Starting with the line that contains "Image resolution: width=794" and stopping after the line that contains "Task: Arm track 3 Audio for recording", return each line below exactly as written, with no others.

Top of Provided data

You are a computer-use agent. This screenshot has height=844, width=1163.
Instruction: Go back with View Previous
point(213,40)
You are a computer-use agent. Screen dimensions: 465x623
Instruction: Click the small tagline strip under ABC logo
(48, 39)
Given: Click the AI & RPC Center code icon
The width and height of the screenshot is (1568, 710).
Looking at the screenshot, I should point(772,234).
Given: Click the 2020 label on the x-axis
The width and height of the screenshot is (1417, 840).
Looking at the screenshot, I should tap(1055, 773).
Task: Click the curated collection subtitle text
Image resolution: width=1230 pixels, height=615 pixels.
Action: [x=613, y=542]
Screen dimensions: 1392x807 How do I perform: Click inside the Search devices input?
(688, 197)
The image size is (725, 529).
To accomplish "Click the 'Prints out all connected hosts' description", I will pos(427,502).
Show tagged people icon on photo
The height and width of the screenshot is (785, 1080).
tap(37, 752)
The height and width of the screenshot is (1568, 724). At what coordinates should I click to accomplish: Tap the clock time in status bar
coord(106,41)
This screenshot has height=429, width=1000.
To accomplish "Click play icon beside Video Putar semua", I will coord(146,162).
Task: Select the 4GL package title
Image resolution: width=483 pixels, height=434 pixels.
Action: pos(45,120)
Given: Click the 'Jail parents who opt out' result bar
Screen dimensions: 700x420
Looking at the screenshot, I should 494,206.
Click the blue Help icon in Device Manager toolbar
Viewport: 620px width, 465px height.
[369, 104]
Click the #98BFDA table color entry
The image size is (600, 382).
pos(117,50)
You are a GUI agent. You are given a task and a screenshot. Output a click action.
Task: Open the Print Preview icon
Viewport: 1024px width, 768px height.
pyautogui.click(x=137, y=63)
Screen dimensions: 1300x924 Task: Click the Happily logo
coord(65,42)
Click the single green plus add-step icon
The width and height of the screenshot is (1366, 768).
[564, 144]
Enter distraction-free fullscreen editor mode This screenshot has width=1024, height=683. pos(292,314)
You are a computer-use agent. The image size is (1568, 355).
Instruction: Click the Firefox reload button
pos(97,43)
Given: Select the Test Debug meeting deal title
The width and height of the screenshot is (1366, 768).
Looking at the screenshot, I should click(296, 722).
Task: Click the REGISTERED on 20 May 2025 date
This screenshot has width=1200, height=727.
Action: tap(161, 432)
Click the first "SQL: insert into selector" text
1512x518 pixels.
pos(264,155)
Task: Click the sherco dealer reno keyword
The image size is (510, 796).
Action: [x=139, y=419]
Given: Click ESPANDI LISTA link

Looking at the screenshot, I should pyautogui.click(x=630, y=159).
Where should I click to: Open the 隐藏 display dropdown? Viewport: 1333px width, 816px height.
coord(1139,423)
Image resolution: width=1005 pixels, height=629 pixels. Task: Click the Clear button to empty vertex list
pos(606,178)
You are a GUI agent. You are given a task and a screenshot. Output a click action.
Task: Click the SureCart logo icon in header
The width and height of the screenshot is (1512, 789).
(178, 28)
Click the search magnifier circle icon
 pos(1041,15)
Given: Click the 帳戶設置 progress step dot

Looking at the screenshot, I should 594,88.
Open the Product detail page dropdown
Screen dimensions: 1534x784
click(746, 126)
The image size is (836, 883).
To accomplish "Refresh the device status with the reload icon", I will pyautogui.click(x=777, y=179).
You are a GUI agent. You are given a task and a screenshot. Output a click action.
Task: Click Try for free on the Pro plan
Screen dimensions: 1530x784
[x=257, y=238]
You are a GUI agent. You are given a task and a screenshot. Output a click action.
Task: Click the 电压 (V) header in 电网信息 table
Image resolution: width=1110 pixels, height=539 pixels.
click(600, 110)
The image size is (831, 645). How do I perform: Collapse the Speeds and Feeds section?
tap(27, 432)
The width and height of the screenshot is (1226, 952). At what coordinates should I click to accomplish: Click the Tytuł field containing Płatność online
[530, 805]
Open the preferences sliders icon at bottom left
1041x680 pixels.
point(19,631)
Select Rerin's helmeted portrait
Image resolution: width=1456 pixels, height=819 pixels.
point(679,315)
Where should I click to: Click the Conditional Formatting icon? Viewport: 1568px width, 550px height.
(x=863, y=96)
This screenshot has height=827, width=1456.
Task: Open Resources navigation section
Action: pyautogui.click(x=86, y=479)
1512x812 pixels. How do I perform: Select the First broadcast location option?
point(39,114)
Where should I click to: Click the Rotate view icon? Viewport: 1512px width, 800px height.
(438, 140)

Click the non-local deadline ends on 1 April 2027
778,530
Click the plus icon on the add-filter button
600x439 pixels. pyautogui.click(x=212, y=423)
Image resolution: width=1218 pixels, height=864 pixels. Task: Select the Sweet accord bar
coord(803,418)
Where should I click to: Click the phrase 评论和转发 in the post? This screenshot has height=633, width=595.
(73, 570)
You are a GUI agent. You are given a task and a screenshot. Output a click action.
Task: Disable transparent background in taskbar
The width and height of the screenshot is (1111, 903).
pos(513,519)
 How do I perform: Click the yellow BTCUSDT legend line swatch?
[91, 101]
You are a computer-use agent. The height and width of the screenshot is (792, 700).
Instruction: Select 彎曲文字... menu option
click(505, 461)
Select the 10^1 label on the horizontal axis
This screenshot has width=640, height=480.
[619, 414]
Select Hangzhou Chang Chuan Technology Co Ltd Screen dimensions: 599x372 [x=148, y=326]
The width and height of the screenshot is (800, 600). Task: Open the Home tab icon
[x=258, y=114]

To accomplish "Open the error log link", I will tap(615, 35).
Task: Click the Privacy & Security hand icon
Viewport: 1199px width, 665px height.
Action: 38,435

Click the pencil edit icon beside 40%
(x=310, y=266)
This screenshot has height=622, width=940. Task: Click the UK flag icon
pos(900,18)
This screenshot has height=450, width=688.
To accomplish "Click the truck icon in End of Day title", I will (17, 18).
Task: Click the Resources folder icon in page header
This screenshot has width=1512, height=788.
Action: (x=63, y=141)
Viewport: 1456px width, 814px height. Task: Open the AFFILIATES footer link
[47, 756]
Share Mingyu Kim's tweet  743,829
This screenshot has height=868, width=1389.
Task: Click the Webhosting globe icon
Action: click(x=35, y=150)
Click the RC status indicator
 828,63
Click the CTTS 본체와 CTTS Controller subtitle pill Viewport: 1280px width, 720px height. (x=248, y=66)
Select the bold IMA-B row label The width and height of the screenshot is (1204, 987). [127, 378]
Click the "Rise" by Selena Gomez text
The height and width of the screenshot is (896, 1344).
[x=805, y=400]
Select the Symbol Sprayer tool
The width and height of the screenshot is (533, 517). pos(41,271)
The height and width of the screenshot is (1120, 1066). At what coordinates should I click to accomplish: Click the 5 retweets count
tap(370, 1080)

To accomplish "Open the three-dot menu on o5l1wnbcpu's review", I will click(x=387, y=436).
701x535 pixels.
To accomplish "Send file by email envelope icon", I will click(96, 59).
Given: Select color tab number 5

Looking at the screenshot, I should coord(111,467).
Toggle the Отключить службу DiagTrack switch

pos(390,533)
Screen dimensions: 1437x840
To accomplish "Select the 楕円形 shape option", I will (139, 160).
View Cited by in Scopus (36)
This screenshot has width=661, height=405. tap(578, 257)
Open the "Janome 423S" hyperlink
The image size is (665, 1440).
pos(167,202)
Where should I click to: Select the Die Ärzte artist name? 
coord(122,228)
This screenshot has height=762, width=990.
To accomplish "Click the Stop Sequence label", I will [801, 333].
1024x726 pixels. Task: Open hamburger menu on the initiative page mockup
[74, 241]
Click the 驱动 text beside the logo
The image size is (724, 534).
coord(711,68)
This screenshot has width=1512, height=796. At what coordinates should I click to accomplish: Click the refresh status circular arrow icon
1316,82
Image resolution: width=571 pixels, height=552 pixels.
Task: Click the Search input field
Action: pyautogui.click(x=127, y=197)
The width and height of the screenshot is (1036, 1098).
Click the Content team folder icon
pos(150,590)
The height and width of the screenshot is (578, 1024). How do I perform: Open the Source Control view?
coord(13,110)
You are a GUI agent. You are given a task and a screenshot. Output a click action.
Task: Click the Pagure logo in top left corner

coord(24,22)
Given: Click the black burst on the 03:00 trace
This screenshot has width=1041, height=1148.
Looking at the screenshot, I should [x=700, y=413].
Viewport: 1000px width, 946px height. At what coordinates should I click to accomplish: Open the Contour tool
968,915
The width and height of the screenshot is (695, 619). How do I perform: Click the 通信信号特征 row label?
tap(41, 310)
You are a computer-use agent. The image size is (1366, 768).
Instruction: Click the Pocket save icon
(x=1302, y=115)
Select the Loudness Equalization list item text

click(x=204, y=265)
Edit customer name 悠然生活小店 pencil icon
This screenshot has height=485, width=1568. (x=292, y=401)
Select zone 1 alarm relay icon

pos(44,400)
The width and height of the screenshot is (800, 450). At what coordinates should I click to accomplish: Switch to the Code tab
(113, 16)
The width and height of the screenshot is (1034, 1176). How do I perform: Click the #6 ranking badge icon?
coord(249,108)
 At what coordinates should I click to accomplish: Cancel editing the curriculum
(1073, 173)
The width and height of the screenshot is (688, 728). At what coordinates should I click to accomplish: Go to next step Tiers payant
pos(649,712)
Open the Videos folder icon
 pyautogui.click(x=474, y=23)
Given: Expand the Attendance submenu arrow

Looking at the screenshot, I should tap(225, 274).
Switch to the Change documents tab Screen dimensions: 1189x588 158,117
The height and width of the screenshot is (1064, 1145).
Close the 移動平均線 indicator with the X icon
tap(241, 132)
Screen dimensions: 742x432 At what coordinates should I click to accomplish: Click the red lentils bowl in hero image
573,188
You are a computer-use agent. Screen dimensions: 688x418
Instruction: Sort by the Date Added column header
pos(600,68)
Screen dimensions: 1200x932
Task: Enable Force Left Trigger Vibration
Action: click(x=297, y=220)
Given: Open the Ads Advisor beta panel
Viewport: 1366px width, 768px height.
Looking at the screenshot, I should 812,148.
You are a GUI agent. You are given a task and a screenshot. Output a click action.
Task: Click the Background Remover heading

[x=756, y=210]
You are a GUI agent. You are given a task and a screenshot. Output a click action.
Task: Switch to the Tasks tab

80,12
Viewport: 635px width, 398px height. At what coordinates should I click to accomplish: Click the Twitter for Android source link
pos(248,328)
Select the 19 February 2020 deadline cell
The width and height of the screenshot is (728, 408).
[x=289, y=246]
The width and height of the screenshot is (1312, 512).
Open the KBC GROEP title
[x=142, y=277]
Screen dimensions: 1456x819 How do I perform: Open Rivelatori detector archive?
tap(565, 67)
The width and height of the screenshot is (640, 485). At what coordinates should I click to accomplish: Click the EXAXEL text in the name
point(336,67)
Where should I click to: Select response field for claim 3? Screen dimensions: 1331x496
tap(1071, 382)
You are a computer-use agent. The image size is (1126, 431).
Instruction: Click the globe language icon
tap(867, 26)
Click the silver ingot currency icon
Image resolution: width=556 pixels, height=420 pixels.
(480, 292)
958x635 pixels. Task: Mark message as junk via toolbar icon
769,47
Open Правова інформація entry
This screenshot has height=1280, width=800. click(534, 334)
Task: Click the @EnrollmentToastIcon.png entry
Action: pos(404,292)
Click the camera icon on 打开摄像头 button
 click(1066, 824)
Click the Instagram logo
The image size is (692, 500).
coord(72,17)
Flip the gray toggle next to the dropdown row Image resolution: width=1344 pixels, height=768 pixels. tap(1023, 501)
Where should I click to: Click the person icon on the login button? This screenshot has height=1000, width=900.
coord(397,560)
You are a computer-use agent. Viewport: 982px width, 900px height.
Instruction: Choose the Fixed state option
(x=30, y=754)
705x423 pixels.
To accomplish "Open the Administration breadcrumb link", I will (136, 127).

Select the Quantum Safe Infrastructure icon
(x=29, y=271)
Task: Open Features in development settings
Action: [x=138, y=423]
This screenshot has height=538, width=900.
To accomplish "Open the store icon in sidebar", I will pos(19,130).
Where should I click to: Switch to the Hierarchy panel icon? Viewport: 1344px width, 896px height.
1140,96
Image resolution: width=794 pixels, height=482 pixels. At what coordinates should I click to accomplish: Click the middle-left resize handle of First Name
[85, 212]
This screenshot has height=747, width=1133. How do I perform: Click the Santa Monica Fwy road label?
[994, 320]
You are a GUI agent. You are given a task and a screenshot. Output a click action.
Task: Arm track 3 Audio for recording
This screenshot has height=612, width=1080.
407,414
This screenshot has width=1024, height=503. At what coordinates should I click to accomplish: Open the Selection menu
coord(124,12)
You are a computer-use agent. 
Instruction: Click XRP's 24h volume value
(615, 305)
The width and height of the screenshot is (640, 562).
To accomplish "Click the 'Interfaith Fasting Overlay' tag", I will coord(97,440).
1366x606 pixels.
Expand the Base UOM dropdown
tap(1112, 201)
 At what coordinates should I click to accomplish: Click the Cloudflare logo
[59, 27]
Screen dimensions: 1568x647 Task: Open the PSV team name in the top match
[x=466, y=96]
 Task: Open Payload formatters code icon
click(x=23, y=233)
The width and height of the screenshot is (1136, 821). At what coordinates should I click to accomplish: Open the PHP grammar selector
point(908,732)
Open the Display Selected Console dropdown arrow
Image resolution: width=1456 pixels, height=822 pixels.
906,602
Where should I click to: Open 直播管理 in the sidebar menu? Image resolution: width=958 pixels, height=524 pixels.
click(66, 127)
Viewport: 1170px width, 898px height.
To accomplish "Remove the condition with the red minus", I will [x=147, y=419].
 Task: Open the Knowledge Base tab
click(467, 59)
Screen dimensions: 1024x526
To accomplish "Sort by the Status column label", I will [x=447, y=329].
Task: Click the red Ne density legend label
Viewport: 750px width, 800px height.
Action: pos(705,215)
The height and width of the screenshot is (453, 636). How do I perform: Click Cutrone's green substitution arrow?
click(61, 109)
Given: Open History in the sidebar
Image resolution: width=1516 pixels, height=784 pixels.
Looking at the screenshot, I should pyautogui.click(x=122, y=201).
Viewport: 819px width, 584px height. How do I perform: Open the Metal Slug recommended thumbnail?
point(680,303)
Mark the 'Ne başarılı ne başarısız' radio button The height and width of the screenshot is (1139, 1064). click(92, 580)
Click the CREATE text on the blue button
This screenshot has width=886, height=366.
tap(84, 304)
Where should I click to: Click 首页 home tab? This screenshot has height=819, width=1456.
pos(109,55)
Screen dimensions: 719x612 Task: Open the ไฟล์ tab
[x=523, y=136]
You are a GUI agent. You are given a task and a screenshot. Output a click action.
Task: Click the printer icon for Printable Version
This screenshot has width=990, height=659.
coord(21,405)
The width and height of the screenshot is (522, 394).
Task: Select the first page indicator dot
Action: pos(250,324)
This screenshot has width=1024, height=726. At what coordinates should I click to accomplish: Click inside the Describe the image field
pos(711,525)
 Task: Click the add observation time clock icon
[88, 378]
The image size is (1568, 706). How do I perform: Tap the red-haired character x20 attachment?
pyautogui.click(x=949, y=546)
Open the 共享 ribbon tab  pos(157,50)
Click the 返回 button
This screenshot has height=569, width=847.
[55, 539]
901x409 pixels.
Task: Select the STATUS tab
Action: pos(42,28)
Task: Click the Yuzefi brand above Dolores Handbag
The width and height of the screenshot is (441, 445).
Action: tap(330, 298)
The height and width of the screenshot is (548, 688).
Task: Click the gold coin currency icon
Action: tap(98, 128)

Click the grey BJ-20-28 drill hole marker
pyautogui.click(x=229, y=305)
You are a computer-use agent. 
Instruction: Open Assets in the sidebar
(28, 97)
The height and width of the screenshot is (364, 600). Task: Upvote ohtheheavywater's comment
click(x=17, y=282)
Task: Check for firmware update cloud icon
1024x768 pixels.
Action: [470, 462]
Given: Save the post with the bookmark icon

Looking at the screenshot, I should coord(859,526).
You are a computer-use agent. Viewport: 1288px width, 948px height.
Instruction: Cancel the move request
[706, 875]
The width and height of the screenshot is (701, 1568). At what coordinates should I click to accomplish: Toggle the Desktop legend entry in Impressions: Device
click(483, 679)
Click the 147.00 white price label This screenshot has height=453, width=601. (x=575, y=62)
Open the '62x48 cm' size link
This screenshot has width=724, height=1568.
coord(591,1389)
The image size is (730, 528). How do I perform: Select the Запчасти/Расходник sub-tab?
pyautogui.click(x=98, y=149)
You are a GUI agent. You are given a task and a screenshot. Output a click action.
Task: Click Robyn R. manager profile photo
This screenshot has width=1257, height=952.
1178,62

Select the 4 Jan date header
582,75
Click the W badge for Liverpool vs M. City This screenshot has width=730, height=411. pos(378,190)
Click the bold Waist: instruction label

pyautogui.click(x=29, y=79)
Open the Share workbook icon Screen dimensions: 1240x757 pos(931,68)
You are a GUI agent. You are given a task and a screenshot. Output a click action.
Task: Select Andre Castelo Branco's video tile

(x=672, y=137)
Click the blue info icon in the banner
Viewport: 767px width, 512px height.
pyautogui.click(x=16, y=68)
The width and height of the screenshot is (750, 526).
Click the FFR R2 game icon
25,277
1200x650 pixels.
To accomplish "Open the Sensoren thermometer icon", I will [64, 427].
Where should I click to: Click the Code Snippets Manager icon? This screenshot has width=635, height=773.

Bottom of Provided data

### Answer to the exercise
Image resolution: width=794 pixels, height=482 pixels. At what coordinates should I click to accomplish: Click the middle-left resize handle of First Name
[85, 212]
This screenshot has height=747, width=1133. How do I perform: Click the Santa Monica Fwy road label?
[994, 320]
You are a GUI agent. You are given a task and a screenshot. Output a click action.
Task: Arm track 3 Audio for recording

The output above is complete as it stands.